→ **The problem**:
Extend the comment thread on the Mid-Atlantic accent, shown below ahead of the rows, by writing what follows its last comment.

→ **Excerpt to read**:
□ □ □

  6. Victor Mair said,

    March 3, 2024 @ 7:25 am

    @Laura Morland, John Swindle

    When I heard Gideon make that seemingly offhand statement about rolled r's, I almost couldn't believe my ears. He's so good that there must be some other explanation for what he said. Either that or the LLM that is his brain experienced a momentary glitch.

  7. J.W. Brewer said,

    March 3, 2024 @ 7:41 am

    "Trans-Atlantic" would be a more useful label if there were a consensus on using it, because there has long been hopeless confusion between using "Mid-Atlantic" to refer to this artificially-confected pronunciation style and using "Mid-Atlantic" to refer to the very different-sounding group of vernacular American accents native to the region(s) around Philadelphia and Baltimore in what was historically called the "Mid-Atlantic" or "Middle Atlantic" region of the Eastern U.S.

  8. Philip Taylor said,

    March 3, 2024 @ 8:26 am

    I am confused by the second of these two sentences, Victor —

    I could never bring myself to speak that way, because it would make me feel haughty.

    Ditto for using honorifics in Japanese, Nepali, and other languages that have them.

    Do you mean that you choose not to use honorifics (as in Setsuko-san, for example) when addressing others, or that you prefer others not to use honorifics when addressing you ?

  9. TK Mair said,

    March 3, 2024 @ 8:49 am

    This video came into my YouTube feed a couple months ago and it's nice to revisit it and read comments about it here. Particularly the comment that Gideon lives in Paris (which makes me wonder if he is attached professionally to the Sorbonne.) Also the excellent comment about the idea that Mid-Atlantic speech conventions may have been influenced by the need to be clear over early broadcast mediums that had significant sound degradation. For sure Mid-Atlantic speech forms are a fascinating view into a past American reality of sophistication and intelligence which does not seem to be present in the same way today.

    Now to close out my comment, I revert back to YouTube and its algorithm. I am continually amazed, some days overwhelmed even, at the vast and diverse array of videos it presents to me. Somehow it must know that I took Introduction to Linguistics at UPA when I was a junior in highschool. It is aeons ago but must have some residual influence. That is a joke by the way! I don't think YouTube remembers, rather since I remember, my choices become integrated into my YouTube feed. This line of thinking goes straight to the heart of the currently uber-ubiquitous topic of Artificial Intelligence. (redundant emphasis intentional!)
□ □ □
[Rows contained in a dataset]
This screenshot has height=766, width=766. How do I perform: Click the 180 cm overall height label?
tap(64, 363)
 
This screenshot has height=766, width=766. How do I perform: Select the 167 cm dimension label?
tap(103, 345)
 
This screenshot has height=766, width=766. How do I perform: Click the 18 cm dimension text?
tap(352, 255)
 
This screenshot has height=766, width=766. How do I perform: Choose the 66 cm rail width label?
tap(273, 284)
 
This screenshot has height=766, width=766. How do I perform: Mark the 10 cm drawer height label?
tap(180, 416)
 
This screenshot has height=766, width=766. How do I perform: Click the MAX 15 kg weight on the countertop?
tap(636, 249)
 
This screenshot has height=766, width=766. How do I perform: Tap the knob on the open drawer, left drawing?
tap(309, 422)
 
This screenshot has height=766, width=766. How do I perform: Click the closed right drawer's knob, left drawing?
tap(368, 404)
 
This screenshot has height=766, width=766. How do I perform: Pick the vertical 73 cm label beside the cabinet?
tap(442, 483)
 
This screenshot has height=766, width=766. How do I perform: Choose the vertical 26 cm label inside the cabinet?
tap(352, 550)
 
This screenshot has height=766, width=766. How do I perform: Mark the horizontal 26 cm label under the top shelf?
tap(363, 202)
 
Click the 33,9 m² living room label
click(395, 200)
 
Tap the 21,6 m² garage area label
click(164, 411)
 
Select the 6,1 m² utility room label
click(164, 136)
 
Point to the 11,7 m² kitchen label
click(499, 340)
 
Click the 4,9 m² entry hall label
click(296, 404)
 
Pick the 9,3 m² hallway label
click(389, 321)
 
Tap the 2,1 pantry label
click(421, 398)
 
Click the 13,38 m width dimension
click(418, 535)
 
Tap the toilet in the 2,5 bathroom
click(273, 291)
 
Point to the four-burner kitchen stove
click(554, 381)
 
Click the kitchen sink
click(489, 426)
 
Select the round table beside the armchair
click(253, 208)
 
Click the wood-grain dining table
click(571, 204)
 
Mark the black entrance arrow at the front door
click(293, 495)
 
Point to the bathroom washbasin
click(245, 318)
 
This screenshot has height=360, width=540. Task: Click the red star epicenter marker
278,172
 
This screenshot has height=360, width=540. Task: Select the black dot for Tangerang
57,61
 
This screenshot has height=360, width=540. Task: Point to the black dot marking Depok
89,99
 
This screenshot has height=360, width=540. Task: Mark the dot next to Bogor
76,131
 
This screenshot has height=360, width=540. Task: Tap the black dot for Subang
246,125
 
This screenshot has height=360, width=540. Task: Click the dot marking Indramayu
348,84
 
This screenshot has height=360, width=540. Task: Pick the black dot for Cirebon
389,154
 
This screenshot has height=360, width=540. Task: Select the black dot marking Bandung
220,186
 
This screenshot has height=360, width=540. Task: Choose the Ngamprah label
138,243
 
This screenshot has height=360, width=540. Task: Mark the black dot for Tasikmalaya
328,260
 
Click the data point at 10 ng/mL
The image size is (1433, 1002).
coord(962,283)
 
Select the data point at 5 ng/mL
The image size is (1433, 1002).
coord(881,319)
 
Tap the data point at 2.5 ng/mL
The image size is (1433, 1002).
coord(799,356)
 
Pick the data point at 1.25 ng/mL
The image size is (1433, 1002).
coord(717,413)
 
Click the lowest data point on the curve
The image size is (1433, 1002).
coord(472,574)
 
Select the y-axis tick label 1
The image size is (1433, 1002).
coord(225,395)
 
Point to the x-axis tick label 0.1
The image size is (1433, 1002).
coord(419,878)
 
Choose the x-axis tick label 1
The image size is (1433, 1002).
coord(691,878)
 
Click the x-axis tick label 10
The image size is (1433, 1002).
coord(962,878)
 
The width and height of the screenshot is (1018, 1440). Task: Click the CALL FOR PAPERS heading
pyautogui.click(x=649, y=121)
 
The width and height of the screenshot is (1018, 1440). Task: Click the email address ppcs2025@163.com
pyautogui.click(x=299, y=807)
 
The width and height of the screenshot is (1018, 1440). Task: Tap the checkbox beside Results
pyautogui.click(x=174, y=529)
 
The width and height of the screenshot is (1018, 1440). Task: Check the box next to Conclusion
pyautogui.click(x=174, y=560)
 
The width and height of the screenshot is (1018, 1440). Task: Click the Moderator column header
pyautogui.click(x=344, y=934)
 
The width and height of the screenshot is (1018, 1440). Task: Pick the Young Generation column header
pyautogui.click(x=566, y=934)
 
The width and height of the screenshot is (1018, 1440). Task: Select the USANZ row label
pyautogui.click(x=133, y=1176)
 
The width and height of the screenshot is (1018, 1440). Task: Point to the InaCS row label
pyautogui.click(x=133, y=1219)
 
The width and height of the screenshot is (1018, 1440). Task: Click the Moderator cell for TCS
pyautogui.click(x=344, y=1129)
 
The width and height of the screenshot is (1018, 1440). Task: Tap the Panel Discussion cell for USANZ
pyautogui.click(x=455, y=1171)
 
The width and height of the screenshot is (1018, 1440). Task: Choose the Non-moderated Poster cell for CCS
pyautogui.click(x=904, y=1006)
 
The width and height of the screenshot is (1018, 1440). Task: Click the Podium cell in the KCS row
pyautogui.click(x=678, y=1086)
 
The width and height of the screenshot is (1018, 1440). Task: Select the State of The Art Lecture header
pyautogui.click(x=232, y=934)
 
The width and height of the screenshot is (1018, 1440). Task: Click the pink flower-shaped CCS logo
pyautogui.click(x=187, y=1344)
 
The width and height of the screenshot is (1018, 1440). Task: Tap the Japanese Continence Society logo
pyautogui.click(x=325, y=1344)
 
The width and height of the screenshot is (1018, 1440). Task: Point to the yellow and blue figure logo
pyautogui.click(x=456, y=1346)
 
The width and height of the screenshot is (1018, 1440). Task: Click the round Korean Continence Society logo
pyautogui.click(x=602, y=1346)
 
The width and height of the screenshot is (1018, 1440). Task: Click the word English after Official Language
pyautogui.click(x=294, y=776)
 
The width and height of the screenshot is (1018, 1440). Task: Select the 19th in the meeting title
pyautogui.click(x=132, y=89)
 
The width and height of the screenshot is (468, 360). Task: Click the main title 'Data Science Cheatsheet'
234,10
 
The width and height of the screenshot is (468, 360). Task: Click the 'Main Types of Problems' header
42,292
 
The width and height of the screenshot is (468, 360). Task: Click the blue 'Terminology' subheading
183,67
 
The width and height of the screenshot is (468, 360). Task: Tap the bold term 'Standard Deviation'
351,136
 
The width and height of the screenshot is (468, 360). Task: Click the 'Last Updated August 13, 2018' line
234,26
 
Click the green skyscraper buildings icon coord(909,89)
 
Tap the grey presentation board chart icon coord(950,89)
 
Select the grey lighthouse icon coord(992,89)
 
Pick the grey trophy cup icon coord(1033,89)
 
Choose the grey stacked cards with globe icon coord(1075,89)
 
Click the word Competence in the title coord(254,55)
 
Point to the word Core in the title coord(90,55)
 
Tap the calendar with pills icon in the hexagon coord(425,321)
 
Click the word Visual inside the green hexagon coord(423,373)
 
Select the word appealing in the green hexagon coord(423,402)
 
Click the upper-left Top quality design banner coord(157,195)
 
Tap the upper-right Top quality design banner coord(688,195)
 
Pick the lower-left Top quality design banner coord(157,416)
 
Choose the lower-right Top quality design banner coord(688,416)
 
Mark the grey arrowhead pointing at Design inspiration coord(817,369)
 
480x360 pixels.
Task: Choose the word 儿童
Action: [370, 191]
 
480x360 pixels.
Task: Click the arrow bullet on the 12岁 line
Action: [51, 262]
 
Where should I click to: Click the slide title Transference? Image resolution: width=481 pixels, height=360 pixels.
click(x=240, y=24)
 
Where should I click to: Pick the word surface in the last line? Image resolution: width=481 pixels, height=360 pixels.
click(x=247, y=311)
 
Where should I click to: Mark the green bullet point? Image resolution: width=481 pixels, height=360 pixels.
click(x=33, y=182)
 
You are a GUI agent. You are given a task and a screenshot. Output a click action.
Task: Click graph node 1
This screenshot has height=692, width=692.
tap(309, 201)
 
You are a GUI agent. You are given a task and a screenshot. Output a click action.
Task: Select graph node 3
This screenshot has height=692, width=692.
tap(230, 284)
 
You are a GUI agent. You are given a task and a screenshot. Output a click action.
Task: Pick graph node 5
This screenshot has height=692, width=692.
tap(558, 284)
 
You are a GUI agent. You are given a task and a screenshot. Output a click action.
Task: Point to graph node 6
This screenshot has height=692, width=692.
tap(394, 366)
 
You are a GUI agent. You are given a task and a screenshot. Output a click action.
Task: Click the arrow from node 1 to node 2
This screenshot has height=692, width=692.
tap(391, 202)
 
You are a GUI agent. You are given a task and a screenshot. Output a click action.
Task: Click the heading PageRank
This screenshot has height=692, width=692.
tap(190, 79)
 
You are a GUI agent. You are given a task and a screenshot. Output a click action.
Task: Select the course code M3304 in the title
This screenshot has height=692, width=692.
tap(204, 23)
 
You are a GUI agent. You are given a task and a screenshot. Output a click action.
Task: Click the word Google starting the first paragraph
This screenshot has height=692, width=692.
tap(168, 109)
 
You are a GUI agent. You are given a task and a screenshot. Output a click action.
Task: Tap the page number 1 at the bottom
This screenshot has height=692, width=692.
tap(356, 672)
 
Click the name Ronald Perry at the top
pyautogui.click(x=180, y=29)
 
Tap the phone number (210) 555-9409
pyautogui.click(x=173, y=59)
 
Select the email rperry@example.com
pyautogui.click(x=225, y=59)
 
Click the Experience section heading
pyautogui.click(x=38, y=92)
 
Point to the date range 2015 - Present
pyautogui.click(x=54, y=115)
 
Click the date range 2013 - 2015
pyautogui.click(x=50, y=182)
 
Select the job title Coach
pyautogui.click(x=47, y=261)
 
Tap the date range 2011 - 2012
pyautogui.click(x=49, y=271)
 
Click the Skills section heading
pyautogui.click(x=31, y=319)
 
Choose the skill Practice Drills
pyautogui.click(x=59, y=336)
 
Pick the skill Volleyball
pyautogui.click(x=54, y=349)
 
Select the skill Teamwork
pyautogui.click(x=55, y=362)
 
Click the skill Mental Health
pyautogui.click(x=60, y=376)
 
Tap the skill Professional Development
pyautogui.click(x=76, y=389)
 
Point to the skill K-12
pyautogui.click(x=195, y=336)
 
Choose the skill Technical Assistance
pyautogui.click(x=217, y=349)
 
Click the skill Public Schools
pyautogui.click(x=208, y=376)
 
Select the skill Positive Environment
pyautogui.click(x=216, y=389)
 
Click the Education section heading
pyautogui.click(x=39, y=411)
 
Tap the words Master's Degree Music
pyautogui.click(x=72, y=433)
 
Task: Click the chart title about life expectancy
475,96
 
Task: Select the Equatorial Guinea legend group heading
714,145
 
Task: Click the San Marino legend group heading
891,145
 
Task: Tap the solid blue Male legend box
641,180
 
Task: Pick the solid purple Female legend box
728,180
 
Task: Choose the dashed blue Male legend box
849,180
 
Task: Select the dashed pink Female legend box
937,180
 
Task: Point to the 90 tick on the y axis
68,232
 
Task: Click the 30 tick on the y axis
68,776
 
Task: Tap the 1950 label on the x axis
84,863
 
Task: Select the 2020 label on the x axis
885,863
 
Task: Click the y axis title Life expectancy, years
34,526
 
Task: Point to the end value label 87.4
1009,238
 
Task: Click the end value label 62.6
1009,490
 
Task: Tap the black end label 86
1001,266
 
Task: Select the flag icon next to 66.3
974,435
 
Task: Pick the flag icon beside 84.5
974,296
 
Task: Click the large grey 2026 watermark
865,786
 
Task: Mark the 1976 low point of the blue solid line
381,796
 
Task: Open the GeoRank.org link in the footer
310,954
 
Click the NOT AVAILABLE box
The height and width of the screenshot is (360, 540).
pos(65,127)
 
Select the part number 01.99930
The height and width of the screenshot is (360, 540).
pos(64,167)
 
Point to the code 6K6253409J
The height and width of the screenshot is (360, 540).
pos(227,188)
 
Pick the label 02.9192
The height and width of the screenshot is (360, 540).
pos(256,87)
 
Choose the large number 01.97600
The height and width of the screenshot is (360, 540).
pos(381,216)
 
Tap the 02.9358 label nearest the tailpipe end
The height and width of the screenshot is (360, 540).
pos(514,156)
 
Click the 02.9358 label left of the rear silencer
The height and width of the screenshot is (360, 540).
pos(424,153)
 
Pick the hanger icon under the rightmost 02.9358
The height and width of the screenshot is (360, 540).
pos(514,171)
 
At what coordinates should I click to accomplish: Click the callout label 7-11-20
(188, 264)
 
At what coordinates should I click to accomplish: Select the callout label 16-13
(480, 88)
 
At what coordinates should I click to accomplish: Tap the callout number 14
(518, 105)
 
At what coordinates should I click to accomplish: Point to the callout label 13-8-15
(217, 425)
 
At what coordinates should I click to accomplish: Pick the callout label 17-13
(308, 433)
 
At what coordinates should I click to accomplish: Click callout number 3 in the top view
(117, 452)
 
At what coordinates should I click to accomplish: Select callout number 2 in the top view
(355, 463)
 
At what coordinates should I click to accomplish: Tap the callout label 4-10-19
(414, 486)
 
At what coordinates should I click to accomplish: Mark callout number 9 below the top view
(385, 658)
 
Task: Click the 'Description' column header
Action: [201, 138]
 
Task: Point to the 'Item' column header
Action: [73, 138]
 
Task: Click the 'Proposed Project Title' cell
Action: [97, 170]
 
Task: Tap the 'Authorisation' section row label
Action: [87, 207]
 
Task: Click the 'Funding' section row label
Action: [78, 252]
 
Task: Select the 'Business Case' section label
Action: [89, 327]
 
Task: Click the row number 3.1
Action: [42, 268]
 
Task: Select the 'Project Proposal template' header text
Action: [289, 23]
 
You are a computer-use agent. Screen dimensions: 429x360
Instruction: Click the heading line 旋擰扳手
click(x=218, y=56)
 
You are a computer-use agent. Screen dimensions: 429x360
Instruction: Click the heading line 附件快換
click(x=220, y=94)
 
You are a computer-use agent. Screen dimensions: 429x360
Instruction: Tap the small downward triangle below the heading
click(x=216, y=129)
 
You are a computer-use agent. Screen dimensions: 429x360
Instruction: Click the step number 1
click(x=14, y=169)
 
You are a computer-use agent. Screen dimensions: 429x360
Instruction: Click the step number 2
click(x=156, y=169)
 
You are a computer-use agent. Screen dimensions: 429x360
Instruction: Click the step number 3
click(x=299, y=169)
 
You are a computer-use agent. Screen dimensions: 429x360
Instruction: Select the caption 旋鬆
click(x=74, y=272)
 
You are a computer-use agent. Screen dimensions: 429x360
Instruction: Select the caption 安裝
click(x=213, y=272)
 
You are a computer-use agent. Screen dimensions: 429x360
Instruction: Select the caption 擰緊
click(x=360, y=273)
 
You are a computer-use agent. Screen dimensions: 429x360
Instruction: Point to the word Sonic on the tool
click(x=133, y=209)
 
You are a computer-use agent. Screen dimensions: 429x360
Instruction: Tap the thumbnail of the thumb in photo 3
□ □ □
→ **Your response**:
  10. cameron said,

    March 3, 2024 @ 9:57 am

    the Trans-Atlantic accent (or "boarding school accent") was how upper class people form the northeast of the US spoke. the traditional accents of both the New York and Boston regions were non-rhotic, so kids from the midwest came to boarding schools in the northeast they would adopt the speech-patterns of their classmates.

    actors in the early days of the talkies were taught the trans-atlantic accent not because it was the "correct" way to speak, but so that they could accurately portray wealthy characters from the northeast. if you watch American films from the 30s, accent is a class signifier just as it is in British films from the same period

  11. Ted McClure said,

    March 3, 2024 @ 12:00 pm

    My speech teacher in 1969 called it "Eastern Standard English", which I know now to be the non-rhotic English of the prep-schooled Northeast. IIRC, unless the r was in fact the opening consonant of the next syllable, "vowel-r" changed to a diphthong "vowel-schwa" with the tongue relaxing on the bottom of the mouth. Her concept was that everyone could start with this and more easily adjust to another accent as required.

  12. Rodger C said,

    March 3, 2024 @ 12:31 pm

    I wonder if the death-knell of this accent was sounded by Tom Lehrer's song "Fight Fiercely, Harvard."

  13. Michèle Sharik Pituley said,

    March 6, 2024 @ 11:26 am

    "a rhotic accent is rolling the Rs."

    When I heard him say that (multiple times!), I was also surprised/confused. When he “demonstrated” it, I thought he sounded (stereotypically?) Italian.